# Prompt:
Copy the records word for word, starting at the line containing "Click world rank 53 badge for Palembang" and ending at the line containing "click(x=57, y=2)", with both of those lines included.

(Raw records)

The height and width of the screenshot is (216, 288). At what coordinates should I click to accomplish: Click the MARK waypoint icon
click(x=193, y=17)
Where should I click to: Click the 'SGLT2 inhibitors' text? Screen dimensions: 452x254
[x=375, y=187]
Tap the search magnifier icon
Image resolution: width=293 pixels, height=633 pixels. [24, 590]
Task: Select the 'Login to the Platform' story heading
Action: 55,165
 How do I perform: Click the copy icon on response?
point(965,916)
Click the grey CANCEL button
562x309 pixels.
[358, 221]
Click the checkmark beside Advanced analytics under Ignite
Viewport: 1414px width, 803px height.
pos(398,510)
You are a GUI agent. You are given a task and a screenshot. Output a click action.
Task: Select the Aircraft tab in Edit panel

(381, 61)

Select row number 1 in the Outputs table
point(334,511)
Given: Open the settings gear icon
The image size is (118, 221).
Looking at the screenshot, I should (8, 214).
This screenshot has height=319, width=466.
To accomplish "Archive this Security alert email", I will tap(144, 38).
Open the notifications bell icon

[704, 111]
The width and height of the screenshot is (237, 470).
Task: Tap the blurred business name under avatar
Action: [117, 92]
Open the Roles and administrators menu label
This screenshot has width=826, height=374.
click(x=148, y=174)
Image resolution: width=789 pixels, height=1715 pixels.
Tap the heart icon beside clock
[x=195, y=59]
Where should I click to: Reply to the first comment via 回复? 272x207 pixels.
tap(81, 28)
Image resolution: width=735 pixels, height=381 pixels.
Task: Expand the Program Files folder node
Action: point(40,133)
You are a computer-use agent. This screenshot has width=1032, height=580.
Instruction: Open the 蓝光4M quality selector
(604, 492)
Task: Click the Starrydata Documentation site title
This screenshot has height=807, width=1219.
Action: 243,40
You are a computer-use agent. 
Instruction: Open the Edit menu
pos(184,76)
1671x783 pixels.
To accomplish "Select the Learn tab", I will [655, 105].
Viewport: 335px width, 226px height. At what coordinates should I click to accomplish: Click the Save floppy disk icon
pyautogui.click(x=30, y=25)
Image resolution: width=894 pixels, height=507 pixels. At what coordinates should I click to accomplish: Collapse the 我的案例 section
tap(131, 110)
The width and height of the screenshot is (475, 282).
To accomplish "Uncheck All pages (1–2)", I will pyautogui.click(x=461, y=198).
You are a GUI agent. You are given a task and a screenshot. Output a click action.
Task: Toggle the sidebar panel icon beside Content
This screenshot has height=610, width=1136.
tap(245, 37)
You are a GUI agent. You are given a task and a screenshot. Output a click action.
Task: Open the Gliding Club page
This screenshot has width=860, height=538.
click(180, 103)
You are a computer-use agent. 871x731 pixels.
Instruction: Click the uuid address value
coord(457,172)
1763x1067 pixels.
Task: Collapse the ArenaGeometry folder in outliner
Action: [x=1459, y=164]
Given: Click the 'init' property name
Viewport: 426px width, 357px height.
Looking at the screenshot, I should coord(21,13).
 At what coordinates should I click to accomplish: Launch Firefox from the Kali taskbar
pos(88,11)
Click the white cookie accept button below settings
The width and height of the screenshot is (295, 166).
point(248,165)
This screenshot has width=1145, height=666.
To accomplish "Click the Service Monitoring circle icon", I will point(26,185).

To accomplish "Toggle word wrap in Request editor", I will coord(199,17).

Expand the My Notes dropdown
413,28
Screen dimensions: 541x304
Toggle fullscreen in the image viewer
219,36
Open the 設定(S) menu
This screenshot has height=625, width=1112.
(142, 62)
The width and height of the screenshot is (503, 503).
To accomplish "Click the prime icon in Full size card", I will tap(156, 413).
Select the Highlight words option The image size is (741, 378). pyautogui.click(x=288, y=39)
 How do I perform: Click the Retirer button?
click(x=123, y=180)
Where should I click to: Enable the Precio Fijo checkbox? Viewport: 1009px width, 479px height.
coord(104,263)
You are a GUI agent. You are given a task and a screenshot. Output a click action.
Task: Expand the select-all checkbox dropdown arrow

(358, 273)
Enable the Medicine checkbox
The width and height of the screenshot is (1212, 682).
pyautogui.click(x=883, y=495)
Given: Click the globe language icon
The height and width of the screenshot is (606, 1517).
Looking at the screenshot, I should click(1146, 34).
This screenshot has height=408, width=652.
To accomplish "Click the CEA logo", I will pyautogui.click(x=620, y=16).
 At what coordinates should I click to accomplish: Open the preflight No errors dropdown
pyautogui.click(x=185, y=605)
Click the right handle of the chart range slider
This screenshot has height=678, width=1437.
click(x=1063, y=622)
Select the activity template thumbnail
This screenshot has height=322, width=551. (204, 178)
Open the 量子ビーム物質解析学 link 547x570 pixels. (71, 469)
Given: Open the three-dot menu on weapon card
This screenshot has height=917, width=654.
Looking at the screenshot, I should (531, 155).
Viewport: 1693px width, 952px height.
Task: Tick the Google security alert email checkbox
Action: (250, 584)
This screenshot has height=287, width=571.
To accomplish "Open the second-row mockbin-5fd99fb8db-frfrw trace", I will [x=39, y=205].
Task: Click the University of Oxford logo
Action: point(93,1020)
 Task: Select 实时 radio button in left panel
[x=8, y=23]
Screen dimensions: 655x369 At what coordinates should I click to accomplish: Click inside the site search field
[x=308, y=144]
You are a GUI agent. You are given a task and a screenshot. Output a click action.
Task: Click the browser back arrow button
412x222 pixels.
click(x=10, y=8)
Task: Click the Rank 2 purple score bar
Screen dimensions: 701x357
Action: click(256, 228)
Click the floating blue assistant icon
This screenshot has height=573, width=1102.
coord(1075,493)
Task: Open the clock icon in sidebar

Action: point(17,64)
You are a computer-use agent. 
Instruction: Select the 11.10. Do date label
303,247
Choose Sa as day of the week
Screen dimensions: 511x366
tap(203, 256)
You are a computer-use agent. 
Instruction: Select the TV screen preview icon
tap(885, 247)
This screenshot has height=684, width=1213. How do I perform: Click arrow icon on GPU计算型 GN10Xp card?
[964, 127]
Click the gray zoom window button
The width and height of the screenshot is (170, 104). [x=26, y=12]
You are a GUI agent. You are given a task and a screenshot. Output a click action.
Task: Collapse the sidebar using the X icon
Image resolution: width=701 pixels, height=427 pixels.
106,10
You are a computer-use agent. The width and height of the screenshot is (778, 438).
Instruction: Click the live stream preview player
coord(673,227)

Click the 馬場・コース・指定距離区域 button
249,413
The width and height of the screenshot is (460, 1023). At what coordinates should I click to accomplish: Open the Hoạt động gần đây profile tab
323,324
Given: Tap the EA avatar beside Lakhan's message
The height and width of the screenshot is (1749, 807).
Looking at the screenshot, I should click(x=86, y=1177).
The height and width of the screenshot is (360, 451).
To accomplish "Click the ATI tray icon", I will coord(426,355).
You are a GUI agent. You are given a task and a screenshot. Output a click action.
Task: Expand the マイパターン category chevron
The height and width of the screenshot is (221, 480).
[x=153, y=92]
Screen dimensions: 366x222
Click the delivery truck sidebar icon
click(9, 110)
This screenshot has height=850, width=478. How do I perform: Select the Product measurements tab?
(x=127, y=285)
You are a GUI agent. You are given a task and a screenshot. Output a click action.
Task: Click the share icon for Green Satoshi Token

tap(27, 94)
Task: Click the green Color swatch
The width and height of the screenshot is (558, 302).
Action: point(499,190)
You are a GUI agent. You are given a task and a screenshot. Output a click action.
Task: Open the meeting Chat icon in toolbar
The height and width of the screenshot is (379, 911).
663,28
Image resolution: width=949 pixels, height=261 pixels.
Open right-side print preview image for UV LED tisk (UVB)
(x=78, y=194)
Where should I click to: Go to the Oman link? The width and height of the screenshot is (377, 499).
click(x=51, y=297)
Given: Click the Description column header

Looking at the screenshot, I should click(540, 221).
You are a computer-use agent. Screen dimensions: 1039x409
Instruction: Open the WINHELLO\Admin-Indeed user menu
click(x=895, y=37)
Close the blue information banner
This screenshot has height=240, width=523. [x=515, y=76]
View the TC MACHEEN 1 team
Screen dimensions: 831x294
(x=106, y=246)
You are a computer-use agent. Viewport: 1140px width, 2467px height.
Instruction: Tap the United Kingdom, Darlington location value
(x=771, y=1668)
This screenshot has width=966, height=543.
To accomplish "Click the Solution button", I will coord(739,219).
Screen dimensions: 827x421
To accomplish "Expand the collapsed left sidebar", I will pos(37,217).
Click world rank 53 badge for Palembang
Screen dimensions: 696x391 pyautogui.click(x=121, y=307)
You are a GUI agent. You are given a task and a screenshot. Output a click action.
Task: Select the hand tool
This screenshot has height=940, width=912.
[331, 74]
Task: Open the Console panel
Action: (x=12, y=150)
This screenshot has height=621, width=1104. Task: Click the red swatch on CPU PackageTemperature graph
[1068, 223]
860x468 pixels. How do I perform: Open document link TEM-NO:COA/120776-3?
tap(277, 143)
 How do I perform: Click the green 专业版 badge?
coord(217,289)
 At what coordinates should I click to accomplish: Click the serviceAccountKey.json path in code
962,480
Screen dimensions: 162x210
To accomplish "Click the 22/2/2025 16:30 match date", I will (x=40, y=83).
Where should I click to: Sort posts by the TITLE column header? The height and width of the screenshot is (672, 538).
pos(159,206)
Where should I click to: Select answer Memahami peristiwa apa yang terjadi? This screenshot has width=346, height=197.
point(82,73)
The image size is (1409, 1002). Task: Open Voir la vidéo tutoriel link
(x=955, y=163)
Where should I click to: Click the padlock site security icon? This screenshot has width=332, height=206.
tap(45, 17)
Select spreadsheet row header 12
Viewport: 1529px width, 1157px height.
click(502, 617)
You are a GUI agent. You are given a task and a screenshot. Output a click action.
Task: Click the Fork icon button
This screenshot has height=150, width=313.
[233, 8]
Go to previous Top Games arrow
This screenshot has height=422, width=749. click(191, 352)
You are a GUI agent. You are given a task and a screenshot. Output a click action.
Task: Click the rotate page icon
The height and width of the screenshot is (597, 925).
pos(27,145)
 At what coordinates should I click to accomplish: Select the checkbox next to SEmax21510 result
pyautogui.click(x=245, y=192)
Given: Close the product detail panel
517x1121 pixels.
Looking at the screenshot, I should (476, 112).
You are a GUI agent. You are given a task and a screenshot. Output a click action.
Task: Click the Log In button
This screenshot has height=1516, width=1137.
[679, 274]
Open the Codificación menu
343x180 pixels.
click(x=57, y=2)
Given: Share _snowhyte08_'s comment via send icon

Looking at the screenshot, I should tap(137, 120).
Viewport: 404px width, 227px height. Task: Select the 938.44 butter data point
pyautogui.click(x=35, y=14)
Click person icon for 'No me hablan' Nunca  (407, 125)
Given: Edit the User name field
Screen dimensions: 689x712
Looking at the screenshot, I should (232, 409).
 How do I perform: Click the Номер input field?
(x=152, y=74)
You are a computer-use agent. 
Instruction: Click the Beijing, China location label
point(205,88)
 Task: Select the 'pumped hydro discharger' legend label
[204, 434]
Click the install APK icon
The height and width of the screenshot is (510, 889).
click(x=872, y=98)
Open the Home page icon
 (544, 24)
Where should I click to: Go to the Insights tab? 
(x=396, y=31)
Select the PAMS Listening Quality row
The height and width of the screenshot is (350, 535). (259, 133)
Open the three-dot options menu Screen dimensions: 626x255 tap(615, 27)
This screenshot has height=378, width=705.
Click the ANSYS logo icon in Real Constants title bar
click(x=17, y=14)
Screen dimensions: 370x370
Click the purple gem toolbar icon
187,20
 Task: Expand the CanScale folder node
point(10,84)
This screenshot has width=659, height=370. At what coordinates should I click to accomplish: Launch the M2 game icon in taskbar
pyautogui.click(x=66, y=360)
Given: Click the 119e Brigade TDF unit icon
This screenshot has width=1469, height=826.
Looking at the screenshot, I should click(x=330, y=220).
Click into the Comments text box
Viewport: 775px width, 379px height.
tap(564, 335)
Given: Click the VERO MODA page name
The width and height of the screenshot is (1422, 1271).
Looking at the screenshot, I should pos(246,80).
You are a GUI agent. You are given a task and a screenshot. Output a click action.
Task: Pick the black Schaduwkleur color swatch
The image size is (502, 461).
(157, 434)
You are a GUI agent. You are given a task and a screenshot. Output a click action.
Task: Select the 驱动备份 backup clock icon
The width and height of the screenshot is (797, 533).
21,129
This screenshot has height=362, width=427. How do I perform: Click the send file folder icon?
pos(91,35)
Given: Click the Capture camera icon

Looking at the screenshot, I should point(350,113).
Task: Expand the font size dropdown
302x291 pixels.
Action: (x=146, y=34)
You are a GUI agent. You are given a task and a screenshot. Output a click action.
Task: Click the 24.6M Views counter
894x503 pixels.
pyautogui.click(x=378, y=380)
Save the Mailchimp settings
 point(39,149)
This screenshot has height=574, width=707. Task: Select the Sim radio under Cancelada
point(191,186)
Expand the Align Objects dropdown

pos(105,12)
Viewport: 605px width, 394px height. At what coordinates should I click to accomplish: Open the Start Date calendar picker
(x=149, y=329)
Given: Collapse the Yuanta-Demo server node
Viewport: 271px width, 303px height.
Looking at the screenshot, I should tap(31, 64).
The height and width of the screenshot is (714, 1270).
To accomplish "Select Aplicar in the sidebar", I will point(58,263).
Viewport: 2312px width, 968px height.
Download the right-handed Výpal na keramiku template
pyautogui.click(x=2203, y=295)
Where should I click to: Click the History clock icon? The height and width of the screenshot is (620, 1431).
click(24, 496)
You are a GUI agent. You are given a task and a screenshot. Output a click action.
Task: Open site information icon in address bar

# Exercise result:
Click world rank 53 badge for Palembang
Screen dimensions: 696x391 pyautogui.click(x=121, y=307)
You are a GUI agent. You are given a task and a screenshot. Output a click action.
Task: Select the hand tool
This screenshot has height=940, width=912.
[331, 74]
Task: Open the Console panel
Action: (x=12, y=150)
This screenshot has height=621, width=1104. Task: Click the red swatch on CPU PackageTemperature graph
[1068, 223]
860x468 pixels. How do I perform: Open document link TEM-NO:COA/120776-3?
tap(277, 143)
 How do I perform: Click the green 专业版 badge?
coord(217,289)
 At what coordinates should I click to accomplish: Click the serviceAccountKey.json path in code
962,480
Screen dimensions: 162x210
To accomplish "Click the 22/2/2025 16:30 match date", I will (x=40, y=83).
Where should I click to: Sort posts by the TITLE column header? The height and width of the screenshot is (672, 538).
pos(159,206)
Where should I click to: Select answer Memahami peristiwa apa yang terjadi? This screenshot has width=346, height=197.
point(82,73)
The image size is (1409, 1002). Task: Open Voir la vidéo tutoriel link
(x=955, y=163)
Where should I click to: Click the padlock site security icon? This screenshot has width=332, height=206.
tap(45, 17)
Select spreadsheet row header 12
Viewport: 1529px width, 1157px height.
click(502, 617)
You are a GUI agent. You are given a task and a screenshot. Output a click action.
Task: Click the Fork icon button
This screenshot has height=150, width=313.
[233, 8]
Go to previous Top Games arrow
This screenshot has height=422, width=749. click(191, 352)
You are a GUI agent. You are given a task and a screenshot. Output a click action.
Task: Click the rotate page icon
The height and width of the screenshot is (597, 925).
pos(27,145)
 At what coordinates should I click to accomplish: Select the checkbox next to SEmax21510 result
pyautogui.click(x=245, y=192)
Given: Close the product detail panel
517x1121 pixels.
Looking at the screenshot, I should (476, 112).
You are a GUI agent. You are given a task and a screenshot. Output a click action.
Task: Click the Log In button
This screenshot has height=1516, width=1137.
[679, 274]
Open the Codificación menu
343x180 pixels.
click(x=57, y=2)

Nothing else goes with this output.